Some things I love about twitter….

I've been on twitter since February 2007, although it took a while for me to get it. I even closed my account for a time, but restored it just before the six-month change-your-mind period ended. Twitter has introduced me to some amazing people, found me work, and helped me discover events and books that I might otherwise have missed. 

I always find it hard to explain exactly what I love about twitter. I'm not sure whether it's the protocol, the service, or the other users, but somehow I have gathered a timeline of people that are always interesting and friendly. For me, there is no obvious separation between twitter and the 'real world' – the two fuse together in fascinating ways.

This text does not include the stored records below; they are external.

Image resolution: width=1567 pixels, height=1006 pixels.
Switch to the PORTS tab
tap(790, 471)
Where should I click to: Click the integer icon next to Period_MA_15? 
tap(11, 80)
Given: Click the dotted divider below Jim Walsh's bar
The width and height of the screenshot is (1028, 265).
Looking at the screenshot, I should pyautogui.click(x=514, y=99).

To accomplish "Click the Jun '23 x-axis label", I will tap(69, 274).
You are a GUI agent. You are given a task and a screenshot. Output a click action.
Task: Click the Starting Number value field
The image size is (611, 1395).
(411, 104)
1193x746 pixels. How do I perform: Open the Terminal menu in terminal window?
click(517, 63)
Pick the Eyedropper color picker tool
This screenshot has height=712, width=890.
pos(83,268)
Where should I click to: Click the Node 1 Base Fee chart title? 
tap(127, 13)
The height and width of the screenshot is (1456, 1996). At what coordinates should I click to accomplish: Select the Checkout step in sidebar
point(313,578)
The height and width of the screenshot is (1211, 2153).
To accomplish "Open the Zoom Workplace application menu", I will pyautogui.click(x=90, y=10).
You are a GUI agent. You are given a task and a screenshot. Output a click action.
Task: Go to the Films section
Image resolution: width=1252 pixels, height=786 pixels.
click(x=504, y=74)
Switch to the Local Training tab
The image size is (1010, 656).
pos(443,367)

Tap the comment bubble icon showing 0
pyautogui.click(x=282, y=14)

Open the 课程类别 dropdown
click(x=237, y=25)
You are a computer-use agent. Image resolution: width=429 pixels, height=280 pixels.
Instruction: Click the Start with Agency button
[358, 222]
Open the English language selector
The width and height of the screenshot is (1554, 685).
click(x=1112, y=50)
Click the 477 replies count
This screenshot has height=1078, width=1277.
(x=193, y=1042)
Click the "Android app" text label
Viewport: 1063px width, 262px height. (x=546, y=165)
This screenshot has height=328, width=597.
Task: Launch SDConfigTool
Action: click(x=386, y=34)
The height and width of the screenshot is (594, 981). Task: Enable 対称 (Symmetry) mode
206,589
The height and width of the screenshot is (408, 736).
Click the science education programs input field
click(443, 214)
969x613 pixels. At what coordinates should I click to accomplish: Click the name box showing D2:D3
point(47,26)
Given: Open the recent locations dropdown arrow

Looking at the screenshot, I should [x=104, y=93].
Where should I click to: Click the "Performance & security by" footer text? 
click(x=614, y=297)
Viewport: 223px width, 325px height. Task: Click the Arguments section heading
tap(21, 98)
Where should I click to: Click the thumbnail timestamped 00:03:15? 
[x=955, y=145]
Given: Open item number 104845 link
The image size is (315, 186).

Here are some specific things I love about twitter:

  • One of the problems with small-talk in the real world is that it requires you to stand next to someone. Often there is not time to build friendships and relationships before you both wander off. The almost-passive communication of Twitter means that small talk can continue for weeks or months, allowing relationships to develop slowly.
  • Twitter is not pointless chat, despite what some critics claim. It is a great example of phatic communication, but without the need to be in the same geographical location as the people you're communicating with.
  • I love the latency of twitter. It works well with a mixture of occasional posters and regular posters, even with people disappearing for a few days then coming back – a little like persistent IRC, perhaps. 
  • Hannah Donovan gave a talk on improvisation at dConstruct 2010 which used the banter on twitter as an example of improvisation. There are definite 'rules' to Twitter banter, but they are all implicit. They also seem very localised to specific groups.
  • Something Tom has pointed out is the power of constraints. The 140-character limit often produces something close to haiku, or at least close to the variations invented by Ginsberg/Kerouac. 140 characters forces people to be precise in describing images – the #foundwhilewalking tag often provides good examples of this.